## Do this
Reproduce every one of the following rows verbatim, without any changes.

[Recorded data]
# # # # # # #
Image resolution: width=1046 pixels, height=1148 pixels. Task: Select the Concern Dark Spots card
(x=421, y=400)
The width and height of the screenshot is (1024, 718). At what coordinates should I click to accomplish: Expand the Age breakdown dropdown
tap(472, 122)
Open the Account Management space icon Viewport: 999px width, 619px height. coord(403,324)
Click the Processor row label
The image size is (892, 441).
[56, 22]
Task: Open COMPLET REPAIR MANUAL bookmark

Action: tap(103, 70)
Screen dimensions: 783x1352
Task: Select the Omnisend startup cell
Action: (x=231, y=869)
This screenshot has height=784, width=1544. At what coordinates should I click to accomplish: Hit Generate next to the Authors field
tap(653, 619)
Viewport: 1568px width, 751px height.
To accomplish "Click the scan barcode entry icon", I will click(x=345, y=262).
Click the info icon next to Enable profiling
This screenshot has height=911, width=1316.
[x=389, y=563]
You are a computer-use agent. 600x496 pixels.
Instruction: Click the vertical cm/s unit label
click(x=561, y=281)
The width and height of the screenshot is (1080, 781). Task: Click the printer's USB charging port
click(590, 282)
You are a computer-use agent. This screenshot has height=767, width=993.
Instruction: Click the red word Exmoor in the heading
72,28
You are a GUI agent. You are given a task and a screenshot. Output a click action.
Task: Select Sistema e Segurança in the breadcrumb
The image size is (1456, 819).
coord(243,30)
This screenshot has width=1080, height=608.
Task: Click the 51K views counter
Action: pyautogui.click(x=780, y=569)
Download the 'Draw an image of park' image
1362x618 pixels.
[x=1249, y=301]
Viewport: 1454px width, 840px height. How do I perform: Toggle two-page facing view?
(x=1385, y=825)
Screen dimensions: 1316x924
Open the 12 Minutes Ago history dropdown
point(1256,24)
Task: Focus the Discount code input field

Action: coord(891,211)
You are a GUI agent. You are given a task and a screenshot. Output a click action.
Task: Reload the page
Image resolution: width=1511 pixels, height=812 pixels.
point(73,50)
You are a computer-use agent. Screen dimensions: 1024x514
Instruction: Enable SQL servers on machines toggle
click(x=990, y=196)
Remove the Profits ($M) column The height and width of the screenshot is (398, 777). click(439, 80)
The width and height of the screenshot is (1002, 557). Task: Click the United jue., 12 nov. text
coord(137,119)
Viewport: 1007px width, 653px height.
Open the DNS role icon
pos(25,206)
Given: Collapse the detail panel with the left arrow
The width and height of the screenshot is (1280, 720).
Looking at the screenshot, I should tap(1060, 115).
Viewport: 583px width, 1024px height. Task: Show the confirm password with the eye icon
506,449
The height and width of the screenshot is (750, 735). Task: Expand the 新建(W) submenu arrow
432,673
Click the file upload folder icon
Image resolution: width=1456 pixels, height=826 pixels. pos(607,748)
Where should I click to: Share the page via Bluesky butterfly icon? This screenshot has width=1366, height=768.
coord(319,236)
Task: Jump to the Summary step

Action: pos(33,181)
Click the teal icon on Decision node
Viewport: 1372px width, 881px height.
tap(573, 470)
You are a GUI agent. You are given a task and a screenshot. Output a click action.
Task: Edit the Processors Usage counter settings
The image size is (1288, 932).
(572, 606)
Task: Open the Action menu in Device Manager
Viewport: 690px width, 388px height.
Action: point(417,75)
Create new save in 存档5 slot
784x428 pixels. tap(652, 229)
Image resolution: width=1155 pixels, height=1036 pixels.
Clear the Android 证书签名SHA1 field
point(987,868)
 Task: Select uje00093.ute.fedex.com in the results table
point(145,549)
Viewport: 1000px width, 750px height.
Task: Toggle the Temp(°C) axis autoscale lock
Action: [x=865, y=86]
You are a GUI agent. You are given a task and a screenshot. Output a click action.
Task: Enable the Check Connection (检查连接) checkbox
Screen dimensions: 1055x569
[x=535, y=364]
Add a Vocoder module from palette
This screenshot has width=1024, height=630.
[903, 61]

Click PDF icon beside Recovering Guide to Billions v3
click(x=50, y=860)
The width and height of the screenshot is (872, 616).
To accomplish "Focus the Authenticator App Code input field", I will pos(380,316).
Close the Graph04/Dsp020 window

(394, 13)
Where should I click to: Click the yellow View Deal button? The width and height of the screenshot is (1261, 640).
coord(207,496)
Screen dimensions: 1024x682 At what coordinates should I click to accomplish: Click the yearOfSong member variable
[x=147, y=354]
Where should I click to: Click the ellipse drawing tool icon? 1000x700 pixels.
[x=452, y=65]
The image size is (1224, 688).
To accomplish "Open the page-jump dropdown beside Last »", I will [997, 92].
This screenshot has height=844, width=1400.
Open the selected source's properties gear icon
# # # # # # #
## Answer to this task
Image resolution: width=1046 pixels, height=1148 pixels. Task: Select the Concern Dark Spots card
(x=421, y=400)
The width and height of the screenshot is (1024, 718). At what coordinates should I click to accomplish: Expand the Age breakdown dropdown
tap(472, 122)
Open the Account Management space icon Viewport: 999px width, 619px height. coord(403,324)
Click the Processor row label
The image size is (892, 441).
[56, 22]
Task: Open COMPLET REPAIR MANUAL bookmark

Action: tap(103, 70)
Screen dimensions: 783x1352
Task: Select the Omnisend startup cell
Action: (x=231, y=869)
This screenshot has height=784, width=1544. At what coordinates should I click to accomplish: Hit Generate next to the Authors field
tap(653, 619)
Viewport: 1568px width, 751px height.
To accomplish "Click the scan barcode entry icon", I will click(x=345, y=262).
Click the info icon next to Enable profiling
This screenshot has height=911, width=1316.
[x=389, y=563]
You are a computer-use agent. 600x496 pixels.
Instruction: Click the vertical cm/s unit label
click(x=561, y=281)
The width and height of the screenshot is (1080, 781). Task: Click the printer's USB charging port
click(590, 282)
You are a computer-use agent. This screenshot has height=767, width=993.
Instruction: Click the red word Exmoor in the heading
72,28
You are a GUI agent. You are given a task and a screenshot. Output a click action.
Task: Select Sistema e Segurança in the breadcrumb
The image size is (1456, 819).
coord(243,30)
This screenshot has width=1080, height=608.
Task: Click the 51K views counter
Action: pyautogui.click(x=780, y=569)
Download the 'Draw an image of park' image
1362x618 pixels.
[x=1249, y=301]
Viewport: 1454px width, 840px height. How do I perform: Toggle two-page facing view?
(x=1385, y=825)
Screen dimensions: 1316x924
Open the 12 Minutes Ago history dropdown
point(1256,24)
Task: Focus the Discount code input field

Action: coord(891,211)
You are a GUI agent. You are given a task and a screenshot. Output a click action.
Task: Reload the page
Image resolution: width=1511 pixels, height=812 pixels.
point(73,50)
You are a computer-use agent. Screen dimensions: 1024x514
Instruction: Enable SQL servers on machines toggle
click(x=990, y=196)
Remove the Profits ($M) column The height and width of the screenshot is (398, 777). click(439, 80)
The width and height of the screenshot is (1002, 557). Task: Click the United jue., 12 nov. text
coord(137,119)
Viewport: 1007px width, 653px height.
Open the DNS role icon
pos(25,206)
Given: Collapse the detail panel with the left arrow
The width and height of the screenshot is (1280, 720).
Looking at the screenshot, I should tap(1060, 115).
Viewport: 583px width, 1024px height. Task: Show the confirm password with the eye icon
506,449
The height and width of the screenshot is (750, 735). Task: Expand the 新建(W) submenu arrow
432,673
Click the file upload folder icon
Image resolution: width=1456 pixels, height=826 pixels. pos(607,748)
Where should I click to: Share the page via Bluesky butterfly icon? This screenshot has width=1366, height=768.
coord(319,236)
Task: Jump to the Summary step

Action: pos(33,181)
Click the teal icon on Decision node
Viewport: 1372px width, 881px height.
tap(573, 470)
You are a GUI agent. You are given a task and a screenshot. Output a click action.
Task: Edit the Processors Usage counter settings
The image size is (1288, 932).
(572, 606)
Task: Open the Action menu in Device Manager
Viewport: 690px width, 388px height.
Action: point(417,75)
Create new save in 存档5 slot
784x428 pixels. tap(652, 229)
Image resolution: width=1155 pixels, height=1036 pixels.
Clear the Android 证书签名SHA1 field
point(987,868)
 Task: Select uje00093.ute.fedex.com in the results table
point(145,549)
Viewport: 1000px width, 750px height.
Task: Toggle the Temp(°C) axis autoscale lock
Action: [x=865, y=86]
You are a GUI agent. You are given a task and a screenshot. Output a click action.
Task: Enable the Check Connection (检查连接) checkbox
Screen dimensions: 1055x569
[x=535, y=364]
Add a Vocoder module from palette
This screenshot has width=1024, height=630.
[903, 61]

Click PDF icon beside Recovering Guide to Billions v3
click(x=50, y=860)
The width and height of the screenshot is (872, 616).
To accomplish "Focus the Authenticator App Code input field", I will pos(380,316).
Close the Graph04/Dsp020 window

(394, 13)
Where should I click to: Click the yellow View Deal button? The width and height of the screenshot is (1261, 640).
coord(207,496)
Screen dimensions: 1024x682 At what coordinates should I click to accomplish: Click the yearOfSong member variable
[x=147, y=354]
Where should I click to: Click the ellipse drawing tool icon? 1000x700 pixels.
[x=452, y=65]
The image size is (1224, 688).
To accomplish "Open the page-jump dropdown beside Last »", I will [997, 92].
This screenshot has height=844, width=1400.
Open the selected source's properties gear icon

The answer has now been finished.